# START OF Excerpted passage
Tomb Raider!...wait, oh, it's already female, so change to male, asap.
Mirror's Edge! Change to male Faith, asap.
yes, that's all ironic content. Bottom line for me:
Developers and Publishers, just choose in refer to game story or game philosophy if male or female characters fit better. I'd like to play games which offer a coherent game experience more than just a character which was generated by a gender battle.

Posted:3 months ago

#16

Paolo Giunti
Narrative Designer

36 73 2.0
Hold it there, Julian.
There's a difference between a character with a defined role within a story (which is designed to match the feel and atmosphere of the game's narrative) and one that only serves as an avatar for the player (which are representative of the players themselves).

Arguing about the gender choice of the first is absolutely silly, but for the second there actually is a point: by reducing the variety of available avatars you're limiting the number of players that feel properly represented in online game ...and kinda sends the message that those who are not are less important.

Posted:3 months ago

#17

Tim Ogul
Illustrator

335 462 1.4
Heh, that would kind of be what Uncharted is, Paul... :D
Yeah, but Uncharted doesn't sell as well as Tomb Raider, so clearly they're doing it wrong.
# END OF Excerpted passage
# START OF Dataset extract
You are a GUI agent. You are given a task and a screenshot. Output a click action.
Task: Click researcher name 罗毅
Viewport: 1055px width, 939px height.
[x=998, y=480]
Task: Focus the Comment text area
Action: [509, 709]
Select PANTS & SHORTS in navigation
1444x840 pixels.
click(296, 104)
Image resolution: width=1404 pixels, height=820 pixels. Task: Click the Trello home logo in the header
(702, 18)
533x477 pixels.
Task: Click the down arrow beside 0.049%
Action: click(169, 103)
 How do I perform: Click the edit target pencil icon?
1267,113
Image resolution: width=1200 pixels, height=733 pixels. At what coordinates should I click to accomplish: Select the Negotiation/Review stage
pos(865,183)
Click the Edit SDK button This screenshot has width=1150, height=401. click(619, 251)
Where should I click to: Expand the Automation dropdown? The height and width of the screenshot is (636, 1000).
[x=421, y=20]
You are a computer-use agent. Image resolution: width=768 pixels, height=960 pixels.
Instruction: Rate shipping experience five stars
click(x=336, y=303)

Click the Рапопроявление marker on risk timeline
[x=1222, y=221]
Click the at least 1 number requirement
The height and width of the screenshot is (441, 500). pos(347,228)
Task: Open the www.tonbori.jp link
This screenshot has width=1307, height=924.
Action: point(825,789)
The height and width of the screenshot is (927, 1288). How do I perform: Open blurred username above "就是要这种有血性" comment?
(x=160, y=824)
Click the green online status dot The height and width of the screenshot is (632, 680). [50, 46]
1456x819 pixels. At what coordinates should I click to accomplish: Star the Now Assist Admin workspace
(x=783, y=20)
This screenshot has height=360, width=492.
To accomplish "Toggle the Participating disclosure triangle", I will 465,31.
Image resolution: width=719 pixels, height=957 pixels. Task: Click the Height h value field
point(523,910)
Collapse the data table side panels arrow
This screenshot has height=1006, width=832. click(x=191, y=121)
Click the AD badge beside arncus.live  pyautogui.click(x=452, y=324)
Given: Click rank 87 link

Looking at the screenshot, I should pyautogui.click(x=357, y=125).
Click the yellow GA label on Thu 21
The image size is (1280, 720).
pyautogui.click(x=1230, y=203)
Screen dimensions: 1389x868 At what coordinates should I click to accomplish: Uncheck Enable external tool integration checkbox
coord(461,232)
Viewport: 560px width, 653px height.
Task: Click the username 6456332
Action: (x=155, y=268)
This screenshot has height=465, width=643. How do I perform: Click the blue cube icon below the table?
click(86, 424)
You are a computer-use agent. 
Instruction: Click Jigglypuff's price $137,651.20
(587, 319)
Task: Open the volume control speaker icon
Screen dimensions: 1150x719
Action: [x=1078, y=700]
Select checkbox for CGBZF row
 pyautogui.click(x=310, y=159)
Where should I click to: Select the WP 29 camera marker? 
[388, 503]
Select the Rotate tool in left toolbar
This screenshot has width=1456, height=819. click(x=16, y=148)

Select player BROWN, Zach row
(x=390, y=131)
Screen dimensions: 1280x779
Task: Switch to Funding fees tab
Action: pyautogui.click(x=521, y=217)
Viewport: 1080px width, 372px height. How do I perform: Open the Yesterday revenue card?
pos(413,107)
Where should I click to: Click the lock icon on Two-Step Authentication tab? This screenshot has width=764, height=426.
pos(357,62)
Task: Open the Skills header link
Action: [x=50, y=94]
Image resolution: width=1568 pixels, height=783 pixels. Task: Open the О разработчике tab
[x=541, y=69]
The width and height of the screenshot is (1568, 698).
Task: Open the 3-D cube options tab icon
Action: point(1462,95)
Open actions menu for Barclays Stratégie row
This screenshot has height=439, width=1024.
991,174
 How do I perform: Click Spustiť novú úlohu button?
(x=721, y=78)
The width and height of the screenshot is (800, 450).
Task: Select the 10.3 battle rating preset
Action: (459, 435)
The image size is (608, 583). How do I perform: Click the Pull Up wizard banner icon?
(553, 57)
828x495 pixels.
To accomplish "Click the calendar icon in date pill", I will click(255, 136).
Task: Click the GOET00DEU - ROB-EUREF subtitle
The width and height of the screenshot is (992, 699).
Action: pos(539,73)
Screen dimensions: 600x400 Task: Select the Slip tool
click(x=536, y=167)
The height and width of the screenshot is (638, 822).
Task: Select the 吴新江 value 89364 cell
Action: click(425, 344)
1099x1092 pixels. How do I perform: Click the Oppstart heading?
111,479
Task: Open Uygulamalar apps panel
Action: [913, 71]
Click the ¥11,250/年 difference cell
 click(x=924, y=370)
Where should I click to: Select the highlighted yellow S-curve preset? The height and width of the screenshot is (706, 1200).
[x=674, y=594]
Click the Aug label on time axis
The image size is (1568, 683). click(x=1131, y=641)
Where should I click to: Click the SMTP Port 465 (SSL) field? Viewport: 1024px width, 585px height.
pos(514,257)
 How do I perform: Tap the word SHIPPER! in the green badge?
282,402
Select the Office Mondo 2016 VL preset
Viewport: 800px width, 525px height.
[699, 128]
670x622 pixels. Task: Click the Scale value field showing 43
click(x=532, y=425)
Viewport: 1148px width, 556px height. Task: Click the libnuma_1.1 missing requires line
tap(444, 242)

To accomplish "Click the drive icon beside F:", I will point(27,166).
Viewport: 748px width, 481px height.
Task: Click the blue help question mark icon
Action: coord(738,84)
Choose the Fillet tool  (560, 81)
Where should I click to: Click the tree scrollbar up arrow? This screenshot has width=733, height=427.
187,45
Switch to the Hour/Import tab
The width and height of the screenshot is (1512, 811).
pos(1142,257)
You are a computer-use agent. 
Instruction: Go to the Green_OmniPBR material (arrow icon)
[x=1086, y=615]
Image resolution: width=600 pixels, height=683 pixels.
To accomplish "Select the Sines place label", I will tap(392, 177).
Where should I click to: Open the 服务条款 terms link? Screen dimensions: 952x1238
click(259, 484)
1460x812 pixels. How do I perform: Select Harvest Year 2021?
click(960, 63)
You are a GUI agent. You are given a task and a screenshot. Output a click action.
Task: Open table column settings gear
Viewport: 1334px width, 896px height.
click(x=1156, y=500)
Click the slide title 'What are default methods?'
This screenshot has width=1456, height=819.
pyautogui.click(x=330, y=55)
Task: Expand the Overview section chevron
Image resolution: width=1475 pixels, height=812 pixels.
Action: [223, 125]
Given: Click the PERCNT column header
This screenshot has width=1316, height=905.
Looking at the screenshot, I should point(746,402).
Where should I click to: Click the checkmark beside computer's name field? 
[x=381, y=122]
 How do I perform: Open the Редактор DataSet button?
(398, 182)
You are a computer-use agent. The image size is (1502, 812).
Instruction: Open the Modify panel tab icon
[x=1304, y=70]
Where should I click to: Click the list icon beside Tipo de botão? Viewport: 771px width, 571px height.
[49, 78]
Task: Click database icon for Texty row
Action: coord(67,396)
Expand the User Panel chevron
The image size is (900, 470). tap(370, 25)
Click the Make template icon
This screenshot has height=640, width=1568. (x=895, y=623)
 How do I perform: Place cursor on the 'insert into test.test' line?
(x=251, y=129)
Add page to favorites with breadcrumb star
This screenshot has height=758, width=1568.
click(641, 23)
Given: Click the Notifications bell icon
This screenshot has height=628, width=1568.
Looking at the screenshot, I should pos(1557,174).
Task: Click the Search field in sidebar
# END OF Dataset extract
Directions:
Answer these about the forum thread on game character gender above:
1. Which game's protagonist is Faith, according to the thread?
2. What job title is listed under the name Paolo Giunti?
3. Which game is said not to sell as well as Tomb Raider?

The output:
1. Mirror's Edge
2. Narrative Designer
3. Uncharted